(Excerpts from a dataset)
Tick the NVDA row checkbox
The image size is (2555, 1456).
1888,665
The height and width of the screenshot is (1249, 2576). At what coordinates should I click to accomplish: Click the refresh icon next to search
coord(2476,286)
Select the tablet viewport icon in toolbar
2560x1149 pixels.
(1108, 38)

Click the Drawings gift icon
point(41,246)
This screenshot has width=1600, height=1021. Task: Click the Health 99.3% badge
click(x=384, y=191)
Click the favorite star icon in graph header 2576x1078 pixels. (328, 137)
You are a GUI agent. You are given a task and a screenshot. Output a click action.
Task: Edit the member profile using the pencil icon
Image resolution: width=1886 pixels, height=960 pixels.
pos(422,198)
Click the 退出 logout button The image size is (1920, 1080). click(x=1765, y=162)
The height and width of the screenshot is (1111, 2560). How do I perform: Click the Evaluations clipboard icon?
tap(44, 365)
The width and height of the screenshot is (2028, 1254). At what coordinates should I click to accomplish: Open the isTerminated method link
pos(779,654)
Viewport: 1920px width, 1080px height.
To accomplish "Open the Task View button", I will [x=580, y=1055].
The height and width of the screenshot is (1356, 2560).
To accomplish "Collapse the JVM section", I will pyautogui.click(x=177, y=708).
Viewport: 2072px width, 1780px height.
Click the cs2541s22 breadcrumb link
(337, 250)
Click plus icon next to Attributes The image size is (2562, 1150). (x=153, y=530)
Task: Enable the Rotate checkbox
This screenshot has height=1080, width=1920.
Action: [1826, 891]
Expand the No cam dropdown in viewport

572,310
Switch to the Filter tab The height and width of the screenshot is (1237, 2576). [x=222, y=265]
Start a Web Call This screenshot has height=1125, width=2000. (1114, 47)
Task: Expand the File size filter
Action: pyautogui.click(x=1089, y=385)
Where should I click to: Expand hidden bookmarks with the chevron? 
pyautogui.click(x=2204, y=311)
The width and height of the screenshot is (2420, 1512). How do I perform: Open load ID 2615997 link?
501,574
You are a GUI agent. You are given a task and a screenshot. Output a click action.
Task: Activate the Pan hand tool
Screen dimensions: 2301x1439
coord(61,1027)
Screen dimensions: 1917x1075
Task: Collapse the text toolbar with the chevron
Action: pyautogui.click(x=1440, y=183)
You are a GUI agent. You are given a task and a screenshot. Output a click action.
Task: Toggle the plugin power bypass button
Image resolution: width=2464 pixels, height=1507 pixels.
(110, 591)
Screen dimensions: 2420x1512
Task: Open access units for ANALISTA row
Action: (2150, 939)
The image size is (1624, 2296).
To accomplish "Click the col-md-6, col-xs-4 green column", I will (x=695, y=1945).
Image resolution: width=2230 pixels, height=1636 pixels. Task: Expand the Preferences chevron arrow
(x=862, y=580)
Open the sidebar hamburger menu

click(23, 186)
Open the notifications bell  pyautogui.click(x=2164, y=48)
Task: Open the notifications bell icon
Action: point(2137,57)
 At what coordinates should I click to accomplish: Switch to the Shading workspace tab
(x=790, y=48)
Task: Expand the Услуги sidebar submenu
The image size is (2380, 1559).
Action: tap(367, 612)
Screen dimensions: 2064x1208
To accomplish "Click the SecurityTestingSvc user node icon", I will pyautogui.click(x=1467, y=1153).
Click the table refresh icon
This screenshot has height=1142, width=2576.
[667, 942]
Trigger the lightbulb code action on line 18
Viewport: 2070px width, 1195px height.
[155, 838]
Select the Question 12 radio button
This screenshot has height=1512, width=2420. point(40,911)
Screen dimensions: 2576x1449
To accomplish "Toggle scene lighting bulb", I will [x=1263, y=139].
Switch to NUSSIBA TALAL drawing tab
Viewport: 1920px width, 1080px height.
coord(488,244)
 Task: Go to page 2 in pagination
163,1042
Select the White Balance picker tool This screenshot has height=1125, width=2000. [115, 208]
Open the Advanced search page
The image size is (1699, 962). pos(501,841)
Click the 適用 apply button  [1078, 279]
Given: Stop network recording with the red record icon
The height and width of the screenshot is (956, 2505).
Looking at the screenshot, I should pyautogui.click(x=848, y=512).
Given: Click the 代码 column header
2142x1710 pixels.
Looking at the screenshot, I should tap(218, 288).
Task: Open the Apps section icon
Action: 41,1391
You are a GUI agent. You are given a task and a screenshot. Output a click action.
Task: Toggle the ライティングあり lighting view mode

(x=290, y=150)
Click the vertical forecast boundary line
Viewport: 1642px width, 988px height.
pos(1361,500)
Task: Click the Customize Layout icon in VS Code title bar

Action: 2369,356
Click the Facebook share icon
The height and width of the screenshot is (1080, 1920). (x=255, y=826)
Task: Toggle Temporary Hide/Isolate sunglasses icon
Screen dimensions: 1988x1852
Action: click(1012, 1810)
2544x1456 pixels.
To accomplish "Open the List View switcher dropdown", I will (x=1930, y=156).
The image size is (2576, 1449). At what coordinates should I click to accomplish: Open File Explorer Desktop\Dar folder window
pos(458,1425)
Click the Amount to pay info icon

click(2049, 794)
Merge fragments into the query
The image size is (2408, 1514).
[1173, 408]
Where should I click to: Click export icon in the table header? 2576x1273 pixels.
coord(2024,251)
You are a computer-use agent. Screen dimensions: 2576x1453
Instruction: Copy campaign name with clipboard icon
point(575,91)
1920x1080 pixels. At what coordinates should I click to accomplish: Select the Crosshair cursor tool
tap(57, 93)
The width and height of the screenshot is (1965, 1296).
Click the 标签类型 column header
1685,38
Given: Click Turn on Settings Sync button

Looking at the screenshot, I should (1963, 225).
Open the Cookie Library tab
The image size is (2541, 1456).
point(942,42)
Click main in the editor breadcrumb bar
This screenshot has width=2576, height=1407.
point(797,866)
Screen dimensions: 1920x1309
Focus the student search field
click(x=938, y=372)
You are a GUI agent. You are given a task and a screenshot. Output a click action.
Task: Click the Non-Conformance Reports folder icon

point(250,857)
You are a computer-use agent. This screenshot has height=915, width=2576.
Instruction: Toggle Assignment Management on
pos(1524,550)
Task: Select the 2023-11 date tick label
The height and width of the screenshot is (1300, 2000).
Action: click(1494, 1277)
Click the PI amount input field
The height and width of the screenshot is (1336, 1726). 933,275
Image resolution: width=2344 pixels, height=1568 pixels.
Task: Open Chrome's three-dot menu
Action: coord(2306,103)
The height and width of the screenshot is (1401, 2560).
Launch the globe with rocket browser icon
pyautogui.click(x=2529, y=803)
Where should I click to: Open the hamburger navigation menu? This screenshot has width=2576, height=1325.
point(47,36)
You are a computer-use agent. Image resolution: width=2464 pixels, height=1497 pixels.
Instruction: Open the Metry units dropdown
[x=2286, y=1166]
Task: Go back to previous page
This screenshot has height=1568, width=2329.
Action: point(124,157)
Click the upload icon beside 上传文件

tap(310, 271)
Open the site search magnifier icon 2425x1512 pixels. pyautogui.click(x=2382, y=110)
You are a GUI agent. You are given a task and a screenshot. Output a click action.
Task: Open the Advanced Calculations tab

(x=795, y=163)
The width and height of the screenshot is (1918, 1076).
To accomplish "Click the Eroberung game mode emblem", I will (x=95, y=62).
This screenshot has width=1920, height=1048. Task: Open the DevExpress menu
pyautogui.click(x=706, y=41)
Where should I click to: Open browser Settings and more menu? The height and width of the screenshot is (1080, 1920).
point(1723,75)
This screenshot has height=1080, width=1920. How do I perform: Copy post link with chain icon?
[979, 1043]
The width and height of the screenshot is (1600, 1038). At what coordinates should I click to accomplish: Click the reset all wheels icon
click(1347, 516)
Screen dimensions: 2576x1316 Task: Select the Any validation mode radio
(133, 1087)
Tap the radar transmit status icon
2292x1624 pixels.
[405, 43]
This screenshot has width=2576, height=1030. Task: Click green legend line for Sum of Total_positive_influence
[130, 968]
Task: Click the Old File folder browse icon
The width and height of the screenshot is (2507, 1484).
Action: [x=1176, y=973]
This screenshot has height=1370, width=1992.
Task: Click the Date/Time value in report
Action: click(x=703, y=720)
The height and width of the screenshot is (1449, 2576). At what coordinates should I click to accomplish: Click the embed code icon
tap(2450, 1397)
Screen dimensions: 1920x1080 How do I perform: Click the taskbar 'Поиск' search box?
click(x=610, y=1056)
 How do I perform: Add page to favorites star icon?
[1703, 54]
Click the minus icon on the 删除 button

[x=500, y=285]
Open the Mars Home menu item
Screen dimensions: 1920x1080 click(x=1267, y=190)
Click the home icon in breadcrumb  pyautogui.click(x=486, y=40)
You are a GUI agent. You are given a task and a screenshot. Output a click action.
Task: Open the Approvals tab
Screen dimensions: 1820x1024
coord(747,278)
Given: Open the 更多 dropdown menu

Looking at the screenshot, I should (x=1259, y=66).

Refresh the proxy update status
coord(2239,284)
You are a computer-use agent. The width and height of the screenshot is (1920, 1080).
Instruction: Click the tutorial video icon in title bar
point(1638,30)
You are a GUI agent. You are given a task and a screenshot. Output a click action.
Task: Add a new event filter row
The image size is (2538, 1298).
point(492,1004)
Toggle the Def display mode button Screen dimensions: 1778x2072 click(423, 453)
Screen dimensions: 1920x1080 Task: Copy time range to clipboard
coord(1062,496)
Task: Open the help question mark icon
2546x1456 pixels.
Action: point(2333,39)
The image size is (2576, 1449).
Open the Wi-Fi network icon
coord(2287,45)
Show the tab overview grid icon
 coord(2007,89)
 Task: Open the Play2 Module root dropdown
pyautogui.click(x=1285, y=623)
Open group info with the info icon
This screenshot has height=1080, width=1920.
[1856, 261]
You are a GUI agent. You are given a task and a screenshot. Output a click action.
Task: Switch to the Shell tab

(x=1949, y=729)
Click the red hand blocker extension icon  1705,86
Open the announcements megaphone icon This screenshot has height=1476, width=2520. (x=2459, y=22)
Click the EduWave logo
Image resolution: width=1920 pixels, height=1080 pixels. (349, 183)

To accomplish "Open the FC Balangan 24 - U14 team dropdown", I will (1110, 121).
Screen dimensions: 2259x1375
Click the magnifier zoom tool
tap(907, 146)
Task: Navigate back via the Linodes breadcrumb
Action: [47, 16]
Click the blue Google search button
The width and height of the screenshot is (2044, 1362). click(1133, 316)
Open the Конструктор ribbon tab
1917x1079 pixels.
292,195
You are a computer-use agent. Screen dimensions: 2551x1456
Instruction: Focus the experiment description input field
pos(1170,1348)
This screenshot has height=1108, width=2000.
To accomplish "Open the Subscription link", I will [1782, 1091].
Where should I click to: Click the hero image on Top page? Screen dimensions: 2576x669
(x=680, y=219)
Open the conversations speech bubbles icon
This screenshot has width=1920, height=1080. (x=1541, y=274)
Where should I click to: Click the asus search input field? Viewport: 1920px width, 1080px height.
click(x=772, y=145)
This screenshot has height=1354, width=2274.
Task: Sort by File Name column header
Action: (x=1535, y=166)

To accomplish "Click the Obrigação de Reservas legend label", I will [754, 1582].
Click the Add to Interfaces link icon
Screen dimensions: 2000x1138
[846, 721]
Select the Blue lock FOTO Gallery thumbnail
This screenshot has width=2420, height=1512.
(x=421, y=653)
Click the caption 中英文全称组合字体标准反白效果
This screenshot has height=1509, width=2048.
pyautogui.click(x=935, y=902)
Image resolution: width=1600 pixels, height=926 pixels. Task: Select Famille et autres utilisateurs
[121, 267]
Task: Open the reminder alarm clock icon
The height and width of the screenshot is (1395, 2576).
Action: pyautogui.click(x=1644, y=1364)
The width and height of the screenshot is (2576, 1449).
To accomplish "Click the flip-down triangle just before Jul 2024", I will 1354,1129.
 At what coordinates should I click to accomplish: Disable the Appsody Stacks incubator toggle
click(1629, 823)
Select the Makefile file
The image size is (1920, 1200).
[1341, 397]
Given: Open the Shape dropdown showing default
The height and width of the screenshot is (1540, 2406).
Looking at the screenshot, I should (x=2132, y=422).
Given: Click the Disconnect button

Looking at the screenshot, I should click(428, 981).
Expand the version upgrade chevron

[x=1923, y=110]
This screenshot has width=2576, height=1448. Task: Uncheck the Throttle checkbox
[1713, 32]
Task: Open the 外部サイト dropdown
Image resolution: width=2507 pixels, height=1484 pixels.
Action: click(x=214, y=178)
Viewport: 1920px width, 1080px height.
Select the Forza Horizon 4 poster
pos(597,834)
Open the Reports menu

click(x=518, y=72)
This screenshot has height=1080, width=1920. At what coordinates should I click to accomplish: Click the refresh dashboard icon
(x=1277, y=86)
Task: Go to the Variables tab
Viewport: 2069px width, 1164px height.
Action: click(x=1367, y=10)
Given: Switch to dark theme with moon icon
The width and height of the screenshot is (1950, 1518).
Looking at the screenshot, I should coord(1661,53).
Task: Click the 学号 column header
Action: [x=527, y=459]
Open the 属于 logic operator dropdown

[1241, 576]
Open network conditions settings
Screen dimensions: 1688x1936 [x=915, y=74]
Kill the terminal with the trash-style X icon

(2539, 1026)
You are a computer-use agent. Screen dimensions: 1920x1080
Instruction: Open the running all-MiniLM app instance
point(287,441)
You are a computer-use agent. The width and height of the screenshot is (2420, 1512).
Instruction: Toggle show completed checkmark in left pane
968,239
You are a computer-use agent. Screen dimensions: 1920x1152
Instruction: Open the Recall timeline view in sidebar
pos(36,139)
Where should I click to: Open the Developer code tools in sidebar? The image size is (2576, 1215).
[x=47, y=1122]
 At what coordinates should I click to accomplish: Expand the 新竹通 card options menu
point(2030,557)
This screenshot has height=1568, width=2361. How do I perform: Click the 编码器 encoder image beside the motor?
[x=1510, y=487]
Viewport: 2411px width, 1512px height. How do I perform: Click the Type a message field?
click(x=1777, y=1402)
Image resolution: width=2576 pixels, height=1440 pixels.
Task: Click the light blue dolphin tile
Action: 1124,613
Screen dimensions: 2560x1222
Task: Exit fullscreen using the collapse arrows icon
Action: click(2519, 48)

BRIEF
For this exercise, gather every line of the data that contains the word "hand".

EXERCISE ANSWER
Task: Activate the Pan hand tool
Click the red hand blocker extension icon  1705,86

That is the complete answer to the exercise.